• Excerpt provided
The permanent injunction required the IRS to stop withholding payments based on incarceration and to distribute simplified tax return forms to correctional facilities so inmates could claim their payments. Neither the Consolidated Appropriations Act of 2021 nor the American Rescue Plan Act attempted to override this ruling by excluding incarcerated individuals from subsequent rounds.
Scams Tied to Stimulus Payments
The rapid disbursement of stimulus funds attracted widespread fraud attempts. The IRS and the Federal Trade Commission repeatedly warned that the government would never contact anyone by phone, text, email, or social media to request personal or banking information related to stimulus payments. Common scams included phishing emails disguised as IRS correspondence, text messages with links to fake payment portals, and phone calls pressuring people to “verify” information to speed up their payment.
Anyone who suspected their stimulus payment was stolen through identity theft could file an IRS Identity Theft Affidavit (Form 14039) through IdentityTheft.gov to begin the recovery process.
The Recovery Rebate Credit and Late Claims
People who never received their payments, or who received less than the full amount, could claim the difference as a Recovery Rebate Credit on their federal tax return. The first and second payments corresponded to the 2020 credit, while the third payment corresponded to the 2021 credit. The credit either reduced the taxpayer’s tax bill or increased their refund.

• Tasks and exercises
- 1) Write out the stimulus payment excerpt from "Anyone who suspected" up to and including "increased their refund.".
- 2) According to the stimulus payment excerpt, through which channels would the government never contact anyone to request personal or banking information related to stimulus payments? List every one.
The rows after this point have no connection to the stimulus payment excerpt.

• Material supplied

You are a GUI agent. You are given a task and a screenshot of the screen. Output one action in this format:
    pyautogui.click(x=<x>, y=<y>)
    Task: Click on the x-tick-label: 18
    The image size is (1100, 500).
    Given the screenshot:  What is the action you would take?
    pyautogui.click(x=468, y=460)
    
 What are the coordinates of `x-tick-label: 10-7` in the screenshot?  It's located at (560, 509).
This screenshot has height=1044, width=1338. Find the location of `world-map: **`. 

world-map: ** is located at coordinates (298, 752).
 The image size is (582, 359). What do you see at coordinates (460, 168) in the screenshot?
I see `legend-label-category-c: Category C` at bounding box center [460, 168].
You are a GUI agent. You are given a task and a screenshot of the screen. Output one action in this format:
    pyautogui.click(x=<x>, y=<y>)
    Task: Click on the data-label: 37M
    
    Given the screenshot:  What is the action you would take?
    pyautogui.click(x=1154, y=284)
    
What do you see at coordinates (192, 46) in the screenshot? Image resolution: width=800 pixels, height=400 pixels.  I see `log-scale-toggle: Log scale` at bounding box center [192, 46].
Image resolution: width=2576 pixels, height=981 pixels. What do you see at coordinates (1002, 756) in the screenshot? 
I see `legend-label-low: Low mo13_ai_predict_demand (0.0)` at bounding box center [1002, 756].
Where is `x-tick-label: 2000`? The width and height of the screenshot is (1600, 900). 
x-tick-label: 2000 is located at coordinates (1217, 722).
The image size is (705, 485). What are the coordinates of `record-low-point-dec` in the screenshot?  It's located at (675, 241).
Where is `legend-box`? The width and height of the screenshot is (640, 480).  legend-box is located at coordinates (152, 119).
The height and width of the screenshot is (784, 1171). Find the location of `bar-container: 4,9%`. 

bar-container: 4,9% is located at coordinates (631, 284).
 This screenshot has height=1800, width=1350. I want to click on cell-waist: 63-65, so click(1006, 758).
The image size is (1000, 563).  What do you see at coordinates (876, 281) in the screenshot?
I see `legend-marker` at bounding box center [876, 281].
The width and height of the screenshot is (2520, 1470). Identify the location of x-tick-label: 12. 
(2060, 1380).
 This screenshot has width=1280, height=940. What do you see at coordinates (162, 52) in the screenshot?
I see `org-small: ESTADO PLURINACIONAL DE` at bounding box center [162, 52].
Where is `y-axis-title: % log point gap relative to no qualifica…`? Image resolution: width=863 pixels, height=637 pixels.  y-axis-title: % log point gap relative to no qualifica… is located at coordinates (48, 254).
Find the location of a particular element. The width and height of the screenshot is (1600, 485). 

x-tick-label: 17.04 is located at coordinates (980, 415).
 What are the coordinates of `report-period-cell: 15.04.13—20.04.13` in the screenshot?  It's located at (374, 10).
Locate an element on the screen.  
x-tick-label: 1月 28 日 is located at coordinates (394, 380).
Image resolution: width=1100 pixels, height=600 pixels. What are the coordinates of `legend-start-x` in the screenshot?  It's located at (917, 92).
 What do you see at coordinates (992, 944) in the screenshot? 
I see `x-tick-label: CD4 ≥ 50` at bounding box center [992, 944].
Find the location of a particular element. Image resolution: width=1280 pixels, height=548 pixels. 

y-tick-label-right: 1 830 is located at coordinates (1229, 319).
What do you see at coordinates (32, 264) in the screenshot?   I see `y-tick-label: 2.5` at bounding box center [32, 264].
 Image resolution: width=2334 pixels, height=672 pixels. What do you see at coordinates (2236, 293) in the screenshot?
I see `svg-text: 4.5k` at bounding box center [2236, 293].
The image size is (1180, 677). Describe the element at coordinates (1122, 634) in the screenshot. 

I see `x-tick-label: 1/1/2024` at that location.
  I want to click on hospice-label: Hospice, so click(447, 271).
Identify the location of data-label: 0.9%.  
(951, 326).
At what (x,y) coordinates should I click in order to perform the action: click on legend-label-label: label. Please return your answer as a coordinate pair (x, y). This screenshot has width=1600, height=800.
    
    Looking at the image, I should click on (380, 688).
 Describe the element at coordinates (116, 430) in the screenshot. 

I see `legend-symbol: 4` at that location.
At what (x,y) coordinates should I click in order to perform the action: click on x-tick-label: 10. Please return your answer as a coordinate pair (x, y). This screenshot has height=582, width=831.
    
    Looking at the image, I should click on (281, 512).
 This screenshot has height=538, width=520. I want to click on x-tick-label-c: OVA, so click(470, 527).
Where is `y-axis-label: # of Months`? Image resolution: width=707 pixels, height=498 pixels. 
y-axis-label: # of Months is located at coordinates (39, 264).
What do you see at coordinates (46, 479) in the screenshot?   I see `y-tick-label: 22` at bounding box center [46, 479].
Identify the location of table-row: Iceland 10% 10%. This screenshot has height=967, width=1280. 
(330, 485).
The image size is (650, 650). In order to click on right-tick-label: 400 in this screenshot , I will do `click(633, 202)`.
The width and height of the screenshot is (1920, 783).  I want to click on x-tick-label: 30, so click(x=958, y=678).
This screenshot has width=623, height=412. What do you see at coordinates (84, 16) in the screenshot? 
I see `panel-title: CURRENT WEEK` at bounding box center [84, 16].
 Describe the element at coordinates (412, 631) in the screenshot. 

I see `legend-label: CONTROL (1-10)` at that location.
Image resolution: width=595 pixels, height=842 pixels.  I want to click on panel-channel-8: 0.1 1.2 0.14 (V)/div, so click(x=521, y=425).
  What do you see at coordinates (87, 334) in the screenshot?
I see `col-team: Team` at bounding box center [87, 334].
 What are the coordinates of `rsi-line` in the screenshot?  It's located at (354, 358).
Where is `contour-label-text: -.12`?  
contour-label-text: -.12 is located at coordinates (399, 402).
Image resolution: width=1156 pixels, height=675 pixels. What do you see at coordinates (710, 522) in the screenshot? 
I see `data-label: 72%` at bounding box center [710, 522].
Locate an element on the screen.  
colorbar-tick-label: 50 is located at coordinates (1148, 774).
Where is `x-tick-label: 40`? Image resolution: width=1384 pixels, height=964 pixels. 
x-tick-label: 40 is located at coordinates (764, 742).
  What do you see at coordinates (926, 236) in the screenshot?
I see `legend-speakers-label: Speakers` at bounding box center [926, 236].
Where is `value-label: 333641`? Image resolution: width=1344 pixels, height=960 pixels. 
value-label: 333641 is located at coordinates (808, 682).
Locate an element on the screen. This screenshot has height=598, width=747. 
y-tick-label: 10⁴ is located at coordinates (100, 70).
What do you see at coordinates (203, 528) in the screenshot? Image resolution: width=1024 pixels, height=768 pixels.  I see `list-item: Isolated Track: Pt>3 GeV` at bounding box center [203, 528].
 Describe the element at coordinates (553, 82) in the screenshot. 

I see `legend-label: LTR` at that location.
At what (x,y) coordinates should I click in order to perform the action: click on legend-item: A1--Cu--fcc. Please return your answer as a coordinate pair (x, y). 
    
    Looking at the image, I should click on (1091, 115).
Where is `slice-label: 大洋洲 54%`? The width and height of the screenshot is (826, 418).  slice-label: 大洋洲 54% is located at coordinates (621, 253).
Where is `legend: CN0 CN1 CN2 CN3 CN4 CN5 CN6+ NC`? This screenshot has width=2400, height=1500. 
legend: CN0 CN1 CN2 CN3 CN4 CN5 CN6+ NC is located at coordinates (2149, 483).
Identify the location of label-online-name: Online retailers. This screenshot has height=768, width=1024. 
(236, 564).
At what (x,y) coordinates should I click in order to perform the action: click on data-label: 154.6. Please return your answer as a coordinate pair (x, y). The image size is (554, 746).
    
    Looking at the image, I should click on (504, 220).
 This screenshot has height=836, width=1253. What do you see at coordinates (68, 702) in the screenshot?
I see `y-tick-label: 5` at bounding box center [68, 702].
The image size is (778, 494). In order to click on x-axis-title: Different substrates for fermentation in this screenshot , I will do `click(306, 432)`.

• Answers for this exercise
- 1)
Anyone who suspected their stimulus payment was stolen through identity theft could file an IRS Identity Theft Affidavit (Form 14039) through IdentityTheft.gov to begin the recovery process.
The Recovery Rebate Credit and Late Claims
People who never received their payments, or who received less than the full amount, could claim the difference as a Recovery Rebate Credit on their federal tax return. The first and second payments corresponded to the 2020 credit, while the third payment corresponded to the 2021 credit. The credit either reduced the taxpayer’s tax bill or increased their refund.

- 2) Phone, text, email, social media